Whether you call it storage consolidation, storage unification or building the storage network fabric, the concept is all the same: to do away with the multiple network architectures and protocols that bedevil most IT managers in favor of a simple, elegant infrastructure.
To many, that means building the network on top of the one that already serves as the framework for application data -- the Ethernet. But even that simple approach is fraught with many dangers, as it has proven rather difficult to establish an architecture that is both flexible enough to accommodate the increasingly disparate nature of enterprise data, yet robust enough that it can tie into legacy networks without diminishing the performance levels that users have grown accustomed to.
At the moment, there are two main protocols battling it out for the role as primary enterprise fabric.
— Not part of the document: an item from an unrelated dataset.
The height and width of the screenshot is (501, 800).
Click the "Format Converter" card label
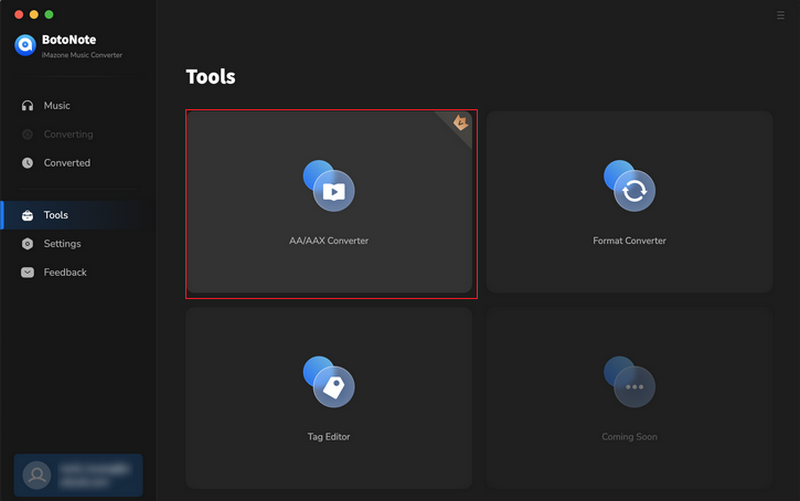[x=629, y=241]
Most observers expect Ethernet to be the most popular, due to its low cost and widespread usage at mainstream data centers. InfiniBand, on the other hand, has a reputation as a robust but expensive interconnect solution in high-performance environments, and has the advantage of a 20 Gbps solution already available, compared to Ethernet's 10 Gbps.
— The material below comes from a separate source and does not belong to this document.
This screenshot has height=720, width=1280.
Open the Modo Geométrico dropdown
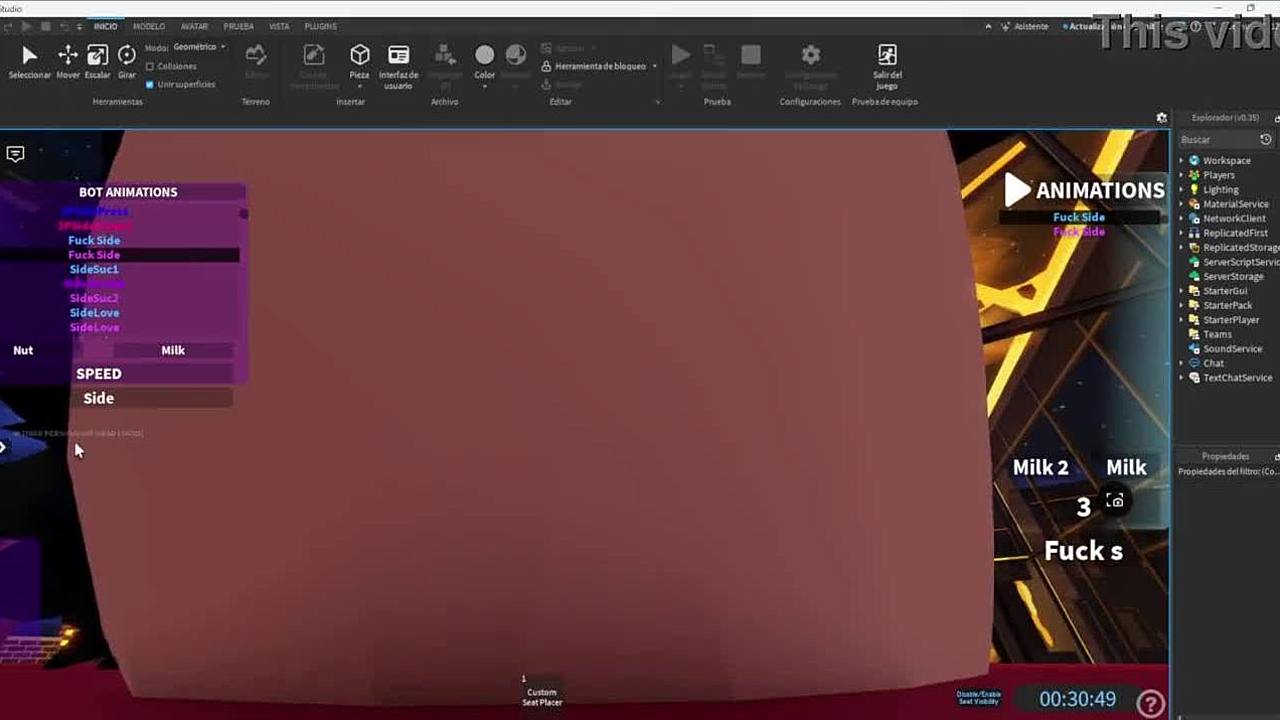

InfiniBand suppliers are quick to point out that when you get right down to it, their solution can easily accommodate all of the requirements of a unified fabric, at a price point that is very competitive to 10 GbE. It's also available right now.
"You have to remember that 10 GbE still has yet to come about in mass deployment," said Brian Sparks, director of marketing communications at Mellanox. "A common theme among experts is that we're not expecting to see 10 GbE ports ship in great numbers until 2010 to 2011. We’re already shipping 10 G InfiniBand at $125 per port, end-user pricing. You can't really find that with Ethernet at all. And people are using that in high-end workstations where you don’t need the best performance or best latency."
For a large portion of the enterprise community, however, the primary goal of consolidation is to bridge the divide between their IP and Fibre Channel silos, primarily through the Fibre Channel over Ethernet (FCoE) standard. Not only will this further leverage the already hefty investment in Fibre Channel infrastructure, it empowers users with multiple levels of storage functionality to suit various data requirements. But while logic would dictate that this would introduce a range of management and integration issues, word so far is that deployments are going fairly smoothly.
"The impact to IT should be minimal from a deployment and integration perspective," says Shaun Walsh, vice president of corporate marketing at Emulex. "One of our early beta testing customers said installing FCoE was a non-event. (But) the second major integration point will be with virtualization. As IT managers aggregate many virtual machines onto a single server, they will need intelligent I/O bandwidth that can support dynamic provisioning, resource allocation, VM mobility and application optimization at the individual VM level."
The industry also seems to be consolidating around an interoperable standard known as Converged Enhanced Ethernet (CEE) that should provide for a more open storage networking universe than enterprises have known in the past. The Fibre Channel Industry Association (FCIA) has been holding regular "Plugfests" at the University of New Hampshire's Interoperability Laboratory aimed at forging full interoperability between Fibre Channel and Ethernet technologies.
"Adding Converged Enhanced Ethernet capable switches to the Plugfest (has) allowed vendors to validate discovery over an FCoE fabric, priority flow control, separation of Ethernet traffic based on priority and interoperability with other Ethernet traffic in the same environment," says Skip Jones, chairman of the FCIA. "This added testing has allowed the industry to move forward toward a quick implementation of an interoperable converged network environment."